Вещи были внесены по лестнице, пахнувшей свежевымытым деревом, в просторную чистую комнату, в которой было все, что требовалось: плюшевый диван, стол, два кресла, умывальник с зеркалом и с палочкой сбоку для полотенец, превосходная постель с белоснежными подушками. Были и украшения: часы, сделанные в брюхе поднявшегося на дыбы коня, фарфоровый Фридрих Барбаросса, виды Саксонской Швейцарии и портрет Анны Леопольдовны. Окно выходило в сад, и под ним, заползая ветвями на подоконник, поздняя сирень пахла бесстыдно-крепко. Фройлейн Гертруда налила воды из кувшина в чашку умывальника, нерешительно оглядываясь, оправила полотенце и затем выразила намерение удалиться. Но Штааль решительно этому воспротивился. Он заявил, что не умеет мыться без чужой помощи: ему всегда льют воду на руки из кувшина; он выразил надежду, что фройлейн Гертруда не откажется ему помочь.

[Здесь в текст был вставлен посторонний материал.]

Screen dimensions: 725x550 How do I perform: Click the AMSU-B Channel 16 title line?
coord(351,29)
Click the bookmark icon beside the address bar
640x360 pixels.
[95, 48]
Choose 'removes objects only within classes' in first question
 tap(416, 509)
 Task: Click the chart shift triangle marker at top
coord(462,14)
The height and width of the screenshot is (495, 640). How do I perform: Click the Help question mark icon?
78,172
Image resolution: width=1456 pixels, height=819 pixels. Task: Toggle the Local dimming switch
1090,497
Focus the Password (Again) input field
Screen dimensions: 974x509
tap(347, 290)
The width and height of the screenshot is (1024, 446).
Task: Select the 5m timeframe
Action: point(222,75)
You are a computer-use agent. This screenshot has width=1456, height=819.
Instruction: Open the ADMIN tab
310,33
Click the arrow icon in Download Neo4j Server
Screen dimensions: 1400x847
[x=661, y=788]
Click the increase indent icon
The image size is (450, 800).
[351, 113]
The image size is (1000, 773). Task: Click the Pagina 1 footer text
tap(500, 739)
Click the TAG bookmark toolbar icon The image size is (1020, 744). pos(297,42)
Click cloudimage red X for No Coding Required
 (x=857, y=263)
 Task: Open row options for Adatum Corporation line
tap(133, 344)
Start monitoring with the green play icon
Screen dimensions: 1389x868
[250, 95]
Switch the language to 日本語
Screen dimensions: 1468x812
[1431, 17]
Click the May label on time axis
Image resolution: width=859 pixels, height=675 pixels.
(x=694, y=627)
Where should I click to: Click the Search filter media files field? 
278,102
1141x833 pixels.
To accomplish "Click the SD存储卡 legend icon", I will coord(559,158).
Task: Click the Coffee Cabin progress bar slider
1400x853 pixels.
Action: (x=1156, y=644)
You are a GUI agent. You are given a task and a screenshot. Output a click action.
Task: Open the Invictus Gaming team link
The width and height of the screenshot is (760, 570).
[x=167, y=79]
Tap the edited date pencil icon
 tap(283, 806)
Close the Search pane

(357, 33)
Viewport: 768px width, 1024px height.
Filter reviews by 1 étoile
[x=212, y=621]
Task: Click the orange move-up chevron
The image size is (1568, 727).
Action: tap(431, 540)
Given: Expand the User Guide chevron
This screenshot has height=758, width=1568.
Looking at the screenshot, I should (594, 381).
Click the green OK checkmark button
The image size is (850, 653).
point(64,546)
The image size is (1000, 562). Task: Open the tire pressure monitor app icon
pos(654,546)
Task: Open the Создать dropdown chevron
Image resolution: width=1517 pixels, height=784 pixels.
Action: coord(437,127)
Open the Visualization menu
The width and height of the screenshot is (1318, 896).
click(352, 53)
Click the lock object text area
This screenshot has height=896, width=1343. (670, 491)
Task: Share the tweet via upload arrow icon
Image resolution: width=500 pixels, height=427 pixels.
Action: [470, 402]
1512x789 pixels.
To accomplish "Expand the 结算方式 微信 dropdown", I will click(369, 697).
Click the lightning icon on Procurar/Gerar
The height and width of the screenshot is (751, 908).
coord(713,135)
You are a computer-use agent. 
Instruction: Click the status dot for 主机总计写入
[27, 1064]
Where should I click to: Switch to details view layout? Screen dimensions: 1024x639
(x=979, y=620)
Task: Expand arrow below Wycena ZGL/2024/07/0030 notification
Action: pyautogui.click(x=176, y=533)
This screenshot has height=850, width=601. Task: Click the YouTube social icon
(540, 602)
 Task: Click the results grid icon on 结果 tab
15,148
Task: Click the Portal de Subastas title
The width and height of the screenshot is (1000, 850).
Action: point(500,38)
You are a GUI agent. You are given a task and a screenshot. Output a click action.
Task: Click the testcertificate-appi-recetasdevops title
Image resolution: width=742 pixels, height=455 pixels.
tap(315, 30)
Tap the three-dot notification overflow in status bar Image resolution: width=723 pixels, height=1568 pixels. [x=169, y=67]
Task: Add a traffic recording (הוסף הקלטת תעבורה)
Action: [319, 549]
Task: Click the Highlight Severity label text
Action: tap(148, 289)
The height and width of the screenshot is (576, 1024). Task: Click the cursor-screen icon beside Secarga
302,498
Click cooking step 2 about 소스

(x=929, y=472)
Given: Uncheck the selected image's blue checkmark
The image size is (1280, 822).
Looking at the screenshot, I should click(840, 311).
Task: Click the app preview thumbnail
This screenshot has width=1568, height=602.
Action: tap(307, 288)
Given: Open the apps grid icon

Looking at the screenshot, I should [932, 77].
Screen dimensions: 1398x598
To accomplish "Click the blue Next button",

— Aber selbstverst[67] — воскликнула с умилением фройлейн Гертруда. Штааль снял мундир, попросив у неё извинения. Она конфузливо кивнула головой, но не сказала «aber selbstverstndlich» и, сливая ему воду на руки, старалась смотреть немного в сторону. Однако это их сблизило. Умывшись, Штааль опустился на колени и открыл свой сундук. Фройлейн Гертруда придерживала крышку сундука, уже с материнской нежностью глядя на густые мокрые волосы, на белую, сверху загоревшую шею молодого человека. В сундуке на самом верху лежали флаконы французских духов. При виде их фройлейн Гертруда застонала от восторга. Штааль немедленно подарил ей флакон духов Houbigant, ловко его откупорил и с нежной улыбкой провел смоченной стеклянной пробкой по бровям и по верхней губе фройлейн Гертруды, которая густо покраснела. Штаалю пришло в голову, что, собственно, нет никакой причины откладывать решенное дело до вечера или даже до послеобеденного часа. Та же мысль пришла одновременно и фройлейн Гертруде.

XVI

Столовую гостиницы Штааль тотчас узнал. Она очень походила на ту комнату, в которой он когда-то познакомился с фройлейн Гертрудой. Только камин заменяла печь и все было хотя и чисто, однако несколько менее чисто, чем в Кенигсберге. «Верно, и belegte Br[68] есть, с кильками и с яйцом», — подумал, улыбаясь, Штааль. Он устало сел за приготовленный для него у открытого окна стол. Девка в деревянных башмаках, надетых на босу ногу и, видимо, очень ее стеснявших, принесла на подносе серебряный кофейник, кувшинчик горячих сливок, граненый толстостенный стакан, масло, ветчину, яйца и расставила все перед гостем, испуганно на него глядя. Штааль позавтракал с большим аппетитом, лениво думая о случившемся. Что-то было ему неприятно. «Жаль, правда, нет де Бальмена, — вдруг догадался он. — Вот бы ему рассказать… Напишу, конечно, да он, пожалуй, не поверит: так долго ехали вместе — ни одного приключения, а как остался один, ан сразу и приключение…»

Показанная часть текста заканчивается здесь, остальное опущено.